● **Problems and tasks**:
A) Copy the passage on String.Create() word for word, from "The String.Create() method" to "construct the final string.".
B) Resume the String.Create() passage, picking up right after its final line.

● **Given passage**:

The String.Create() method needs three things:
- The final length of the string. You must know this in advance, because the method needs it to safely create an internal fixed-length buffer for the Span instance used to construct the final string.
- The data (state) which will become your string. For example, you might have an array buffer (of, say, ascii integers received over the network), but it could be anything. This is the raw data that will be transformed into the final string. There is an example buried deep in this MSDN article that even uses a Random instance. I've also seen an incomplete example used to create a base-64 encoded hash value (fixed length) of bitmap images (variable sized state input), but sadly I can't find it again.
- The action lambda function that transforms state into the characters for the final string. The Create() method will call this function, passing the internal Span it created for the string and your state data as the arguments.
For a very simple example, we can Create()
a string from an array of characters like this:
char[] buffer = {'f', 'o', 'o'};
string result = string.Create(buffer.Length, buffer, (chars, buf) => {
for (int i=0;i<chars.Length;i++) chars[i] = buf[i];
});
Of course, the basic string(char[])
constructor would also work here, but that shows what a correct function might look like. Or we can map an array of ascii int
values to a new string like this:
int[] buffer = {102, 111, 111};
string result = string.Create(buffer.Length, buffer, (chars, buf) => {
for (int i=0;i<chars.Length;i++) chars[i] = (char)buf[i];
});
The function exists because there are some significant potential performance wins for this technique over traditional methods. For example, rather than reading a Stream into a buffer, you could pass the Stream object directly to String.Create()
(assuming you know the final length). This avoids needing to allocate a separate buffer and avoids one round of copying values (stream=>buffer=>string becomes just stream=>string).
What happens when you call string.Create()

● **Source excerpt**:
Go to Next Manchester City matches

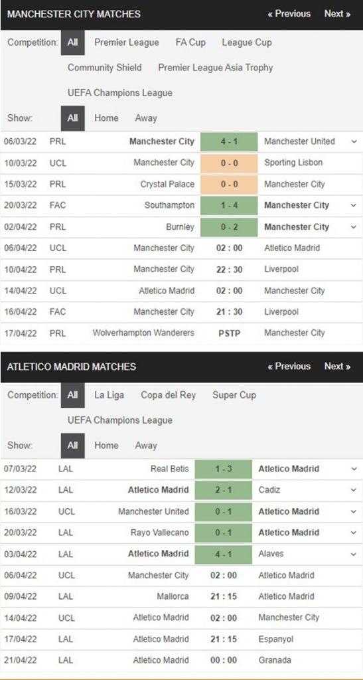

● **Answers to the problems**:
A)
The String.Create() method needs three things:
- The final length of the string. You must know this in advance, because the method needs it to safely create an internal fixed-length buffer for the Span instance used to construct the final string.

B)
is the function allocates a new string that already has the size determined by your length
argument. This is one (and only one) heap allocation. Because Create()
is a member of the string type, it has access to private string data for this new object you and I normally can't see. It now uses this access to create an internal Span<char>
instance pointed at the new string's internal character data.
This Span<char>
lives on the stack, but acts on the heap memory from the new string... there is no additional allocation, and it's completely out of scope as soon as the Create()
function returns, so everything is legal and safe. And because it's basically a pointer-with-benefits, there's virtually no risk of overflowing the stack unless you've done something else horribly wrong.
Now Create()
calls your action
function to do the heavy lifting of populating the string. Your action
lambda can write into the Span<char>
... for the duration of your lamdba's execution, strings are less-immutable than you may have heard!
When the action
lamdba is finished, Create()
can return the new, ready-to-use, string reference. Everything is good: we minimized heap allocations, preserved type safety and memory safety; the Span<char>
is no longer accessible anywhere, and as a stack value is already destroyed. We also minimized unnecessary copying between buffers, depending on your action
implementation.